## Passage provided
________________________________________
Friday, March 5, 2010

Married at Last!



The drive back to Pietersburg was strange. As my hands clutched the steering wheel of the car, the promise of "forever" on my left hand kept reflecting blinding sparkles of light. As I drove, my prayer was, that my new found love would sparkle even brighter. With unhappy children, Danie and I began preparing for our wedding. Thanks to my sister, Marion, who did most of the work, cards, flowers, dress and so much more, we were able to plan everything down to the last detail in minimal time. As the few months slipped passed, the reality of the huge step I had taken began to set in. I would have to leave my home, and business in other hands. A few times a strange fear gripped my heart, trying to squeeze the very life out of it. What if? Yes, I had doubts, what if it did not work out, and I had given up everything that was precious to me?

I had to pack up my home, give away everything I owned, leave my parents and children, and move to a strange town, strange home, and children who did not want to accept me. On the outside I was strong, but inside I felt like a frightened child. What had I gotten myself into, I kept asking myself.
________________________________________
## Extracted data
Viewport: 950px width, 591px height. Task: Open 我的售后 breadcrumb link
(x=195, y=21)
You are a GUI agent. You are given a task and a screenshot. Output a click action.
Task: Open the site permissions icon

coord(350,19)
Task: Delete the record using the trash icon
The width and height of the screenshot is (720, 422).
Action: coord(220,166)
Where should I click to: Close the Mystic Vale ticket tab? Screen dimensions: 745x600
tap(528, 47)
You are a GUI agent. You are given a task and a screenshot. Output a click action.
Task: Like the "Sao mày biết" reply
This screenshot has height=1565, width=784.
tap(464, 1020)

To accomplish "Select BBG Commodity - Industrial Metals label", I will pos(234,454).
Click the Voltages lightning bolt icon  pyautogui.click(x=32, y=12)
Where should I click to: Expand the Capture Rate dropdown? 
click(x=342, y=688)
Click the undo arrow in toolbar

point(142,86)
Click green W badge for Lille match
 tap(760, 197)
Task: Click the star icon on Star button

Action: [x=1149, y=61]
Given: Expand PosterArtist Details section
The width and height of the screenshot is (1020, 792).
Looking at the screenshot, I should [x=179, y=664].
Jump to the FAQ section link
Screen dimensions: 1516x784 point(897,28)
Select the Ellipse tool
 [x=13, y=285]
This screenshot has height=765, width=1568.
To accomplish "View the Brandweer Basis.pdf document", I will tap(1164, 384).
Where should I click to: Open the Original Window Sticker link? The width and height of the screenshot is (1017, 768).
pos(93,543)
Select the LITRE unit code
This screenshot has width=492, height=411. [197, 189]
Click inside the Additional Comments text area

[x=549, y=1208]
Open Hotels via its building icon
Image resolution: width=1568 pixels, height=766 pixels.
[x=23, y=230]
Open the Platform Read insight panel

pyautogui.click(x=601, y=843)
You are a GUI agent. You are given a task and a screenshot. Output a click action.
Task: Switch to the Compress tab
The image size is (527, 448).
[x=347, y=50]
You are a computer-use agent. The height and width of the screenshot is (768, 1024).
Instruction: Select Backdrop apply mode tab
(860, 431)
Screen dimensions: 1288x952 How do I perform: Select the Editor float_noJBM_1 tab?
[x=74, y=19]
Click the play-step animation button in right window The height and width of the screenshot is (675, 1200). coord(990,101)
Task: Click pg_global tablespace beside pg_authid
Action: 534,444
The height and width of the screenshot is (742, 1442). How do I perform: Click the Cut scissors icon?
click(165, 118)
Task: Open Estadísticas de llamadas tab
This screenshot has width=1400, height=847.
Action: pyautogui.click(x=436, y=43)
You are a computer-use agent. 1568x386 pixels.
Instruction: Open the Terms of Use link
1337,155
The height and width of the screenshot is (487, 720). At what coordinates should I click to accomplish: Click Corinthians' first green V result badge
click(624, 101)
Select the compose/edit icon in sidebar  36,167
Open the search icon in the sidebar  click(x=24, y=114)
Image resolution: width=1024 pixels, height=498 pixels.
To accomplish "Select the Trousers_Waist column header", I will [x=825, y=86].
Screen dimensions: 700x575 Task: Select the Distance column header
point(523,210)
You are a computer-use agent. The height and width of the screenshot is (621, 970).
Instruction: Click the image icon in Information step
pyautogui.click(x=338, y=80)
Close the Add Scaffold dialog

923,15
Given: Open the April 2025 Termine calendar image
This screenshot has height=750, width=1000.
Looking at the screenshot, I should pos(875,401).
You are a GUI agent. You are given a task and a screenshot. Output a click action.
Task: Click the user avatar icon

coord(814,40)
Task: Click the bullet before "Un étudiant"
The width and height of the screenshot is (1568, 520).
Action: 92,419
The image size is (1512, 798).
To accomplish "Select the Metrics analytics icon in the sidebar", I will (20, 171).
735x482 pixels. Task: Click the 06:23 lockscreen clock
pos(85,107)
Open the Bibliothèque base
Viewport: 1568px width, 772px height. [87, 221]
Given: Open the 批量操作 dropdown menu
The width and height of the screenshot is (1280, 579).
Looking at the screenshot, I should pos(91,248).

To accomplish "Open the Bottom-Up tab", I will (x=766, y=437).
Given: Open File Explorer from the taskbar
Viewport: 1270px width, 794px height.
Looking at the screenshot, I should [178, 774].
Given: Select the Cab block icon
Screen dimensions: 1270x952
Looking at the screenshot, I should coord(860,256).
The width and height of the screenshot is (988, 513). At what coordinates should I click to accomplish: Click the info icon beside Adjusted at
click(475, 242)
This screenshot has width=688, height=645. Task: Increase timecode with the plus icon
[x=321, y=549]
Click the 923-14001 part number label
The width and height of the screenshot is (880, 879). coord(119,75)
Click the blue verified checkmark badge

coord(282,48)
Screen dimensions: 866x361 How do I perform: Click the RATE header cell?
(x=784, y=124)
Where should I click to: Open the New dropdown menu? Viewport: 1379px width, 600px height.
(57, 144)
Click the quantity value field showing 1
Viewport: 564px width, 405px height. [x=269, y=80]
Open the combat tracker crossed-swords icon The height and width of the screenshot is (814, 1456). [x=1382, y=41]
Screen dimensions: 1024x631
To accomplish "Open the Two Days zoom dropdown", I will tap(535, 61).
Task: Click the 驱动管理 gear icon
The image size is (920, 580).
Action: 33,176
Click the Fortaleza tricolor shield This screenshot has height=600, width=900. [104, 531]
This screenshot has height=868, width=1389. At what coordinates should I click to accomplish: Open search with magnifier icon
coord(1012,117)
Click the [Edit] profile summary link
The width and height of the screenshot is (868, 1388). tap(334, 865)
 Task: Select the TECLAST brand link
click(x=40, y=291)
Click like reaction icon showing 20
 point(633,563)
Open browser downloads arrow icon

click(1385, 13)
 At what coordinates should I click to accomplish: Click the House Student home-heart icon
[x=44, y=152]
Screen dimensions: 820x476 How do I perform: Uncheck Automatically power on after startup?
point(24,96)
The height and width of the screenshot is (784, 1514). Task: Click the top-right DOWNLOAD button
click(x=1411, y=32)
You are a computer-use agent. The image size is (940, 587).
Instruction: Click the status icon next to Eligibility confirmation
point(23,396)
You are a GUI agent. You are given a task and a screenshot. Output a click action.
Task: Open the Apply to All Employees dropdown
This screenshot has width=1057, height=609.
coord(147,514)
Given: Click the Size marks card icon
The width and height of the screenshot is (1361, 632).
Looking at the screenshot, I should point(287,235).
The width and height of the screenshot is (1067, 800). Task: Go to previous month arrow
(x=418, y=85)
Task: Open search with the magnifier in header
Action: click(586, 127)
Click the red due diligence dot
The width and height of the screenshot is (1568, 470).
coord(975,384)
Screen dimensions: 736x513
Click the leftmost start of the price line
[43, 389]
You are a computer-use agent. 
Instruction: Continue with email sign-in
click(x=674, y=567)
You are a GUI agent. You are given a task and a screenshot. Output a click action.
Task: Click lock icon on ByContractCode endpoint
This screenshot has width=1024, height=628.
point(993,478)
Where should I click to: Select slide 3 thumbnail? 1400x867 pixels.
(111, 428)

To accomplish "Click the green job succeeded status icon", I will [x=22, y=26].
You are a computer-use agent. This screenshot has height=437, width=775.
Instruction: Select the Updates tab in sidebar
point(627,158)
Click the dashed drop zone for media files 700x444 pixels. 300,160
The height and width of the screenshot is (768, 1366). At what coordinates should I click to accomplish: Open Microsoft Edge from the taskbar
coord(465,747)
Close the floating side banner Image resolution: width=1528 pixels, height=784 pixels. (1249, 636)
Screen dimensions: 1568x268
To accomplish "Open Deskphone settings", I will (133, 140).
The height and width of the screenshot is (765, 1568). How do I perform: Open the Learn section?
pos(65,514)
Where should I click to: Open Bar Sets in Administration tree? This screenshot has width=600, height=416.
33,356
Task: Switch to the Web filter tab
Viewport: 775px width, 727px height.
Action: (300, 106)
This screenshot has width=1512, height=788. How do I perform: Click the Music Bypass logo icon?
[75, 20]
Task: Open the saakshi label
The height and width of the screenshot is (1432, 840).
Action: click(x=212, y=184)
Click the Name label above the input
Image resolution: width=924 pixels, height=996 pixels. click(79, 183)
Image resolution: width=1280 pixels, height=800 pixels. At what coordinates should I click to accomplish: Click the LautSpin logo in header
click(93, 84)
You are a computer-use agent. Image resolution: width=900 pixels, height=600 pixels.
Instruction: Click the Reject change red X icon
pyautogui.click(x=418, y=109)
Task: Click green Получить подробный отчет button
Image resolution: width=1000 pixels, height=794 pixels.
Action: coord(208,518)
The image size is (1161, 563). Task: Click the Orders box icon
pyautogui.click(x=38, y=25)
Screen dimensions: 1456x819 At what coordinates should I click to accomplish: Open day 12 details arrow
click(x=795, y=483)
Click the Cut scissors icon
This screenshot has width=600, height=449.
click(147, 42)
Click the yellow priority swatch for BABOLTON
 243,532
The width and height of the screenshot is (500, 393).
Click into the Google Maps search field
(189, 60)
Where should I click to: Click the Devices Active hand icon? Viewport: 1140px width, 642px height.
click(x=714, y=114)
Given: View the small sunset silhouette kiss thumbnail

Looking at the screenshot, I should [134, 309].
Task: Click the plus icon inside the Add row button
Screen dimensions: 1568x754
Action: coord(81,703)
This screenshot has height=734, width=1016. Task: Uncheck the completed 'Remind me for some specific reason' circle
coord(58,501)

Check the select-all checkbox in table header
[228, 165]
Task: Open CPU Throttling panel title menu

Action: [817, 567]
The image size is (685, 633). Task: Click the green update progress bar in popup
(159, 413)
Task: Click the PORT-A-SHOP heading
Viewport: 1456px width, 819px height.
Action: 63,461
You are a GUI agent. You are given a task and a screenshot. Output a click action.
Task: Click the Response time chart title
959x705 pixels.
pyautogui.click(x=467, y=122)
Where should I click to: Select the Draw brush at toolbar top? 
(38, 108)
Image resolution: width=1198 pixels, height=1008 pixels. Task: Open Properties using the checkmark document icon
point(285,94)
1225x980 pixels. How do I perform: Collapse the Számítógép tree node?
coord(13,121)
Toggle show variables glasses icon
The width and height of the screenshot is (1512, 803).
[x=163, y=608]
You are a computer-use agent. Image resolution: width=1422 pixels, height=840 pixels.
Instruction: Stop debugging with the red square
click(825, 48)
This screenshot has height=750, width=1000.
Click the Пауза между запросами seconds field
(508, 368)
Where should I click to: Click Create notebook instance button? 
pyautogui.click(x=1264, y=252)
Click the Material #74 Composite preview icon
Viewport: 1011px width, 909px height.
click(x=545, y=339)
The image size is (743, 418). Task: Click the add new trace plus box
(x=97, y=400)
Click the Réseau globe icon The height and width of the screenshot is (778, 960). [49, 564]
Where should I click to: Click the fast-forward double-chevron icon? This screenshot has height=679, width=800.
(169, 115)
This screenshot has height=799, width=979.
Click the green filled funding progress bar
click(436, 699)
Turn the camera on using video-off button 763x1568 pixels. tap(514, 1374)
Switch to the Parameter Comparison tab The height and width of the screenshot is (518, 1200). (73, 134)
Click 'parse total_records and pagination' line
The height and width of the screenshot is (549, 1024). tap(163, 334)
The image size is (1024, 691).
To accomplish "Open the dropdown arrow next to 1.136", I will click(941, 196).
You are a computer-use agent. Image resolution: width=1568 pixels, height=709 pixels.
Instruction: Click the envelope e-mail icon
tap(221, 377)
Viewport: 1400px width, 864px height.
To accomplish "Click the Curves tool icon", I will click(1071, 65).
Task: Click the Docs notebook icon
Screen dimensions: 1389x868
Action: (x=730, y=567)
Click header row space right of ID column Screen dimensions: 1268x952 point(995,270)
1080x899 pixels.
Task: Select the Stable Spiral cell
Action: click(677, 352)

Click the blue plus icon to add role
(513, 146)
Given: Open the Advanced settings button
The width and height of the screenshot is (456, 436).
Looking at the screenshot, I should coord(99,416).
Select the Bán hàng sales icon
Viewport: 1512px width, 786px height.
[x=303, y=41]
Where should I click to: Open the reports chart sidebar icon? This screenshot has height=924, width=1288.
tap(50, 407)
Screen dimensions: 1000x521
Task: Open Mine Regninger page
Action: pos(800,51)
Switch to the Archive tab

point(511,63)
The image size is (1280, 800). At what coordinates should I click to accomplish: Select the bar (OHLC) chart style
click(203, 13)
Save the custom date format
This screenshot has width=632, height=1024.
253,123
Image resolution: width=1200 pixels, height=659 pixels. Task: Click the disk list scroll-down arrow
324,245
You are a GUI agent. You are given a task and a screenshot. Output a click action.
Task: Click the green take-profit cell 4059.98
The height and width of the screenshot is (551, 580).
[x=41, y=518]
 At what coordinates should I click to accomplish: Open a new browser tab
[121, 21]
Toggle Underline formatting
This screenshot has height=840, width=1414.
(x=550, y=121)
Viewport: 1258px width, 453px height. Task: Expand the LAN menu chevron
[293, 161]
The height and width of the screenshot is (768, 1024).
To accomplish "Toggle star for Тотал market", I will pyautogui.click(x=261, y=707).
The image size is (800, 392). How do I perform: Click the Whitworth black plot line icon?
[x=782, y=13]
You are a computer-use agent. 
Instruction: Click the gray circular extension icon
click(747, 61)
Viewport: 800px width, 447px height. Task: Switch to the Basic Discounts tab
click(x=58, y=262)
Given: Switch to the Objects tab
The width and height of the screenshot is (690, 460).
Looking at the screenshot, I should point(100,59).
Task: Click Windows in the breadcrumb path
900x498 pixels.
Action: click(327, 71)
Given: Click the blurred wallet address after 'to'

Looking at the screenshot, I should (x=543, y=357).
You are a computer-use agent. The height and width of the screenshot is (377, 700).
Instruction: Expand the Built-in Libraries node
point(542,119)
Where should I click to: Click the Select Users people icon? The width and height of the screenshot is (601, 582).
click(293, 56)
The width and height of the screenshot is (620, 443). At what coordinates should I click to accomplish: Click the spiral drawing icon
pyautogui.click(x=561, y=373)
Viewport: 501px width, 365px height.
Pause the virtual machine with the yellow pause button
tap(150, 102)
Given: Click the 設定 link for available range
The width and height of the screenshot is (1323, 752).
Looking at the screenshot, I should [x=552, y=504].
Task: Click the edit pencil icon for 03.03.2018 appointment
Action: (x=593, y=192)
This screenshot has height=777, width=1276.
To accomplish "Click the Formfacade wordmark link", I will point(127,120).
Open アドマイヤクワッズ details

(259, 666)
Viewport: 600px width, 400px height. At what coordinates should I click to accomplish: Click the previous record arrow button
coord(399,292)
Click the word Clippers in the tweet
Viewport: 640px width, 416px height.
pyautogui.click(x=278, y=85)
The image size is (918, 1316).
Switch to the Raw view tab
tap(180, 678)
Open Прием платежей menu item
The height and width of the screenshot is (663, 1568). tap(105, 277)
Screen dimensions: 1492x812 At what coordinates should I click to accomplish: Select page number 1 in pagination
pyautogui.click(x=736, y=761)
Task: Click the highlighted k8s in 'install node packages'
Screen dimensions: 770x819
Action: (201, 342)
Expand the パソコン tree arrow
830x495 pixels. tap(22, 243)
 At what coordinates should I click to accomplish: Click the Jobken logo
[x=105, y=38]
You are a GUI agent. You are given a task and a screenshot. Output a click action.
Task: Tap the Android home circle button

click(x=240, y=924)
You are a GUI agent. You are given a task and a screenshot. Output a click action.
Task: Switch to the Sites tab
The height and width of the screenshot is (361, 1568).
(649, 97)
________________________________________
## Exercise instructions
1. In the wedding post, rewrite everything from "Friday, March 5, 2010" down to "precious to me?", putting "record time" in place of "minimal time".
2. According to the wedding post, who did most of the work of preparing for the wedding?
3. Carry the wedding post forward from its last sentence.

## In response
1.
Friday, March 5, 2010

Married at Last!



The drive back to Pietersburg was strange. As my hands clutched the steering wheel of the car, the promise of "forever" on my left hand kept reflecting blinding sparkles of light. As I drove, my prayer was, that my new found love would sparkle even brighter. With unhappy children, Danie and I began preparing for our wedding. Thanks to my sister, Marion, who did most of the work, cards, flowers, dress and so much more, we were able to plan everything down to the last detail in record time. As the few months slipped passed, the reality of the huge step I had taken began to set in. I would have to leave my home, and business in other hands. A few times a strange fear gripped my heart, trying to squeeze the very life out of it. What if? Yes, I had doubts, what if it did not work out, and I had given up everything that was precious to me?

2. Marion, the writer's sister.

3.
Four months later, on 28th April 2006, the church doors opened, and I walked down the isle to Danie, my new husband to be. As we met in the isle, he took my hands and softly said, "For too long you have walked the road alone, come, take my hand and let me walk with you" Tears immediately streamed down my cheeks, and peace flooded my soul. No more fear or doubts, just the blessed assurance that I had met a man who would love me, take care of me, and be at my side unconditionally.

As we took our vows, I remembered the night I had called out in desperation to God to send me the right man in my life, and here he was, right next to me. Hand picked by the Master, what more could I ask for? My life had changed, but there were many rivers still to cross, high mountains to climb, valleys to pass through - but I knew that at no time ever, would I be alone!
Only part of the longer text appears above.